引っ越し

で、その間、引っ越しをしていた。そんなに時間がかかるわけがないと言うなかれ。不動産屋を廻り、物件を廻り、とにかく歩き回り、契約をし、新しく買い揃えなければならないものを買い求め、多くのものを捨て、引越屋を手配し、周囲に引っ越しをすると宣言し、水道電気ガス各社に電話をし、荷物を詰め、忘れていたことを思い出し、役所に行き、引っ越し後に設定されている締め切りを気にし…と無限の労力を必要とするのである。疲れますよね、引っ越し。何でこんなことになったのかといえば、それは遡ること約一年前(後略)
苦痛ばかりで本当に疲労したのだが、何よりも辛かったのは物の整理である。まずはゴミ処理。何曜日が何のゴミで、いったい何を出せばよいのかということをきちんと理解していなければ、新居にゴミを持ち込むことになる。したがって神経を研ぎ澄ましてゴミの整理をする必要がある。しかし難しいのは、何がゴミとなるべきであるのかということが皆目見当がつかないということである。すべて荷物を引き払った後、そこに残ったものがゴミとして規定されるべきであろうに、世間は先にゴミを処分しておけと言う。殺生な。しかし従順で世間の流れに棹挿すほどの力をもたない私は、粛々と慣習に従ったわけである。
また荷作りも大変である。引っ越し業者が箱を持参してくれるのはありがたいのではあるが、彼らが指定した箱に大きさも様々な事物を封入していくのはこれ困難きわまりない。本という一定の大きさを占める物からしてそうである。大きさ別にしては引っ越してから何がどこにあるのやら思いだせん。かといって種類別にせんとすれば空白の大きさに対処できなくなる。与えられた箱の数は決まっている。
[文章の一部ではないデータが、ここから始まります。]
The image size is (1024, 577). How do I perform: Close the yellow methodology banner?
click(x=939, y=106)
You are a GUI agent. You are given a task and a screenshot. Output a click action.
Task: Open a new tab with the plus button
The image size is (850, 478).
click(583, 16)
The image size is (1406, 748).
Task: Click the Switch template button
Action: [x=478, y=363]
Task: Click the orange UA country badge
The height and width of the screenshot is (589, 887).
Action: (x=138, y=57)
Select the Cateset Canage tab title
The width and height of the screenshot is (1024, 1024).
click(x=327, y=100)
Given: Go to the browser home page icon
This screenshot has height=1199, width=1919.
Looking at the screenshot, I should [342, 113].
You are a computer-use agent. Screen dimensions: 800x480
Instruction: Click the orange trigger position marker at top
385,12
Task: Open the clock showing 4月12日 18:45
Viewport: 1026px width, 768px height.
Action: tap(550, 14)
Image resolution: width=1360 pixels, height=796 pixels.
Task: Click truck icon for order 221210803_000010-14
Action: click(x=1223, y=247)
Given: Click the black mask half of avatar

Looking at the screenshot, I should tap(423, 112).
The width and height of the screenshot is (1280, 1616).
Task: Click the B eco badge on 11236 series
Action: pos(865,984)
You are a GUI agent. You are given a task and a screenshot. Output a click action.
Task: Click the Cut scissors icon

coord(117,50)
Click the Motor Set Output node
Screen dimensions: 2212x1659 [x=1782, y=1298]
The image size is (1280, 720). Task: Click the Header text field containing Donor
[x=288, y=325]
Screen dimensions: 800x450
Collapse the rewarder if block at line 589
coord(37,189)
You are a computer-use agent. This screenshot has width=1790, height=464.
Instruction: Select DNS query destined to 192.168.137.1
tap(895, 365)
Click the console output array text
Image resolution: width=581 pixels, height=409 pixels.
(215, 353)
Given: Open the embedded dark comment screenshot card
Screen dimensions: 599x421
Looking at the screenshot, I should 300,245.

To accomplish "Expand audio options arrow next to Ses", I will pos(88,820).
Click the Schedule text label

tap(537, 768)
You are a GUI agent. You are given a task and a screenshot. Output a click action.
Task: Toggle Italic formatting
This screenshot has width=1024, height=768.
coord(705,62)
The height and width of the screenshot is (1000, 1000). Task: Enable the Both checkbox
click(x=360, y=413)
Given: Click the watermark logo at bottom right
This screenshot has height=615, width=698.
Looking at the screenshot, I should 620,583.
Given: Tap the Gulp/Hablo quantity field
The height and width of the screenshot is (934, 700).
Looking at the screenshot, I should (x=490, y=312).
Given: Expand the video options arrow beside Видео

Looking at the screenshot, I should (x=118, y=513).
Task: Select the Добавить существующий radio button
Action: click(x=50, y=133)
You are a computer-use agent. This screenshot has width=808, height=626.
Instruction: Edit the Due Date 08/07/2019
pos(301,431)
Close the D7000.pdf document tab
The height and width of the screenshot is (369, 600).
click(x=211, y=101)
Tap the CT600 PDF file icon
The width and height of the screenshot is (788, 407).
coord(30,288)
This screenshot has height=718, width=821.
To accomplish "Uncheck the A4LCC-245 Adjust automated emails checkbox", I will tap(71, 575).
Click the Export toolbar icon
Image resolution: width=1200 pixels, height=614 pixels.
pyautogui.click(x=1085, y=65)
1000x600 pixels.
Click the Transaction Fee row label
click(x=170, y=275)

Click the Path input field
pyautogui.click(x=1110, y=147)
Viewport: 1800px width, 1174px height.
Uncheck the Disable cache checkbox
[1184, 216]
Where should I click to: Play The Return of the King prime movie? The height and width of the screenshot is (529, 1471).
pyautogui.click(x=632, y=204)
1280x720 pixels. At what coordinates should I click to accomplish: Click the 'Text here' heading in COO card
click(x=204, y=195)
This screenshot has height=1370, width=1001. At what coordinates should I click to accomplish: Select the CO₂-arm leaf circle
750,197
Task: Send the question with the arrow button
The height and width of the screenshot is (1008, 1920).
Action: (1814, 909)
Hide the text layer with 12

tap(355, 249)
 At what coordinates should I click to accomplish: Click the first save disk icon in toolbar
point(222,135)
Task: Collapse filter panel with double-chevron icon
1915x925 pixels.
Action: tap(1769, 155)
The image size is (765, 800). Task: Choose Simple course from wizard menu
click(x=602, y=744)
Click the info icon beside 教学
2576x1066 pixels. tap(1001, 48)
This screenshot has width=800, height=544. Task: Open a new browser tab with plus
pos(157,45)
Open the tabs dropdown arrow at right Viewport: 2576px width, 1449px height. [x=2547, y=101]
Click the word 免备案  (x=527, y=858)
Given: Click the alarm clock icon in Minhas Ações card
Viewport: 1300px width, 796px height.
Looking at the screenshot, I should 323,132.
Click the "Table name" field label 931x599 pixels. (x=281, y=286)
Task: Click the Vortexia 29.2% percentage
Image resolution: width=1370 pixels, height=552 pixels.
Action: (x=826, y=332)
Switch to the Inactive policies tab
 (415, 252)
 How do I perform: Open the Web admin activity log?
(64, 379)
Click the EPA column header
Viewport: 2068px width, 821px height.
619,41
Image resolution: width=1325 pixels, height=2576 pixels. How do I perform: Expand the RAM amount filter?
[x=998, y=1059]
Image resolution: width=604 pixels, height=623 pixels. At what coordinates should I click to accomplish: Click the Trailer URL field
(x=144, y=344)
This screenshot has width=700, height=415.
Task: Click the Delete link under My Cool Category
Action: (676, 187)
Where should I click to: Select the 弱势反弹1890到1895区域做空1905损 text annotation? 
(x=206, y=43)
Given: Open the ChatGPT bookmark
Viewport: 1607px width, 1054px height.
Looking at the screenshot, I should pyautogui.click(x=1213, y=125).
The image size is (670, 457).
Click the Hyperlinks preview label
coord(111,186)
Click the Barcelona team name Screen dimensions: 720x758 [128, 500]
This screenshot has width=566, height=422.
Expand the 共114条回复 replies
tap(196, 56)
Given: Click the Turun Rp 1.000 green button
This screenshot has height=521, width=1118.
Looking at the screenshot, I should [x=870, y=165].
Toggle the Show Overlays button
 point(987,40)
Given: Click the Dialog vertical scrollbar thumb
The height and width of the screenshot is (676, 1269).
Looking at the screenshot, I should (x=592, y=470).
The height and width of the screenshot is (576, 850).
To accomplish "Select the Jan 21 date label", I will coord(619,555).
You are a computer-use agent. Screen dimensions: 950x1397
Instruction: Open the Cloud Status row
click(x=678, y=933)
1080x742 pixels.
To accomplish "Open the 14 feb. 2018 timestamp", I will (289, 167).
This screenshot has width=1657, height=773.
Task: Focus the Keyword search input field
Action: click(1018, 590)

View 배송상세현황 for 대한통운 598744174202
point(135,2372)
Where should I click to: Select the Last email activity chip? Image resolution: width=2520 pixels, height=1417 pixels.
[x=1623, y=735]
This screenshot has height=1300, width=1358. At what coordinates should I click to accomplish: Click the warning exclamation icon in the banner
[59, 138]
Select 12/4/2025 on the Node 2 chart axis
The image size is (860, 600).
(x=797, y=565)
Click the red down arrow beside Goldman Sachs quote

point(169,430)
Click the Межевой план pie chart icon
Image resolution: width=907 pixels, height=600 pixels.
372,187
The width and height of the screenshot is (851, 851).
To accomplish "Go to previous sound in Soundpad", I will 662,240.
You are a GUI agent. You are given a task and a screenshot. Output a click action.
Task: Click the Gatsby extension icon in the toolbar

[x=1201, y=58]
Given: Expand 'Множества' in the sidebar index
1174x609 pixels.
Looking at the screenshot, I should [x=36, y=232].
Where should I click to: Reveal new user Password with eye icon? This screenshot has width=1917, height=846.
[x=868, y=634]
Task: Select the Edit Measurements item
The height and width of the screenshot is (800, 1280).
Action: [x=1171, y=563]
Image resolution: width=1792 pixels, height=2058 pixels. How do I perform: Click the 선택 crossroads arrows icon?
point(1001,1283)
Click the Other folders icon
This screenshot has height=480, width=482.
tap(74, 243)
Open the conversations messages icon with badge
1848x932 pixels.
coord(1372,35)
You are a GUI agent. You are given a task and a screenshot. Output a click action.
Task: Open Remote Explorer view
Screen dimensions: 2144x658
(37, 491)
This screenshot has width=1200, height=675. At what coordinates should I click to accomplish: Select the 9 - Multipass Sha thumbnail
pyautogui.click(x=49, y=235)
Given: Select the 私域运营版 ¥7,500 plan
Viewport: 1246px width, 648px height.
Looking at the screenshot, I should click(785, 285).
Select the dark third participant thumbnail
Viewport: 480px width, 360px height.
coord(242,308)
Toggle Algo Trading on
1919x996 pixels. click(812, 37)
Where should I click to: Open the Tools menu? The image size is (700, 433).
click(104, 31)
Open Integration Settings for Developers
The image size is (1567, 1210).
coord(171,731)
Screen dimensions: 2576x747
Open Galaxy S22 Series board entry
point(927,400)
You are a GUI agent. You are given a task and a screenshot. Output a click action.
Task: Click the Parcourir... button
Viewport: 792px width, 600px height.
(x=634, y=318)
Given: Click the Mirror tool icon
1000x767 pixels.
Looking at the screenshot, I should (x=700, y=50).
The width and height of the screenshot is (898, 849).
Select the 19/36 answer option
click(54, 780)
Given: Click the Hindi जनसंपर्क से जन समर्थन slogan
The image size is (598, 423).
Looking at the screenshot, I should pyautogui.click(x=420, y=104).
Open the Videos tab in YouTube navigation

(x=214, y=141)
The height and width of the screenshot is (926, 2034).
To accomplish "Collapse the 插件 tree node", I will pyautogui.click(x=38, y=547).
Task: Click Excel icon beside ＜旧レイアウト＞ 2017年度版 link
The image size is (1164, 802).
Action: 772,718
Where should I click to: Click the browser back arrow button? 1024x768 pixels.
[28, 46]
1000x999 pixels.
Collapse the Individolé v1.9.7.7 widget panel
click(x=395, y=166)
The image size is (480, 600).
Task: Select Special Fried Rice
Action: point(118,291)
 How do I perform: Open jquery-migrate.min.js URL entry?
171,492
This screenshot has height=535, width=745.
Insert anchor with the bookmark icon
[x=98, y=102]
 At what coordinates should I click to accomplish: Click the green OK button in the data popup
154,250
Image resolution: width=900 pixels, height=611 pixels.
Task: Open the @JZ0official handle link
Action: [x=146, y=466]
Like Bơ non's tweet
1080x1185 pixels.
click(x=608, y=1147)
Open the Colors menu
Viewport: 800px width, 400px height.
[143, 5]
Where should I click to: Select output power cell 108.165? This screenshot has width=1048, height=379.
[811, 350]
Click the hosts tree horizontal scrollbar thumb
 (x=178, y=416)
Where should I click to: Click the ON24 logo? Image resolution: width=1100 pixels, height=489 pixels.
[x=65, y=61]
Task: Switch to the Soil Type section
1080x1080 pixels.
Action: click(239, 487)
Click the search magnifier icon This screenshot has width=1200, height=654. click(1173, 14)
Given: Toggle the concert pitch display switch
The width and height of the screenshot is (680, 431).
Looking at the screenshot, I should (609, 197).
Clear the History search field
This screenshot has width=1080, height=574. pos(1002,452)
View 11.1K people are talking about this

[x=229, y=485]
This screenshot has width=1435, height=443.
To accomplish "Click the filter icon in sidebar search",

これまた無理難題であって、それを超えては引っ越し当日に支障を来たすにもかかわらず、一度きりですべての荷物を運べと言う。無茶な。前回は目の前にぶらさがっているおたまに気づかなかったが、今回も似たような精神状態ではあった。
これというのも労働者同居人が(後略)
〈追記〉いや、同居人に捨てられたとか同居人を捨てたとかそんなではなく。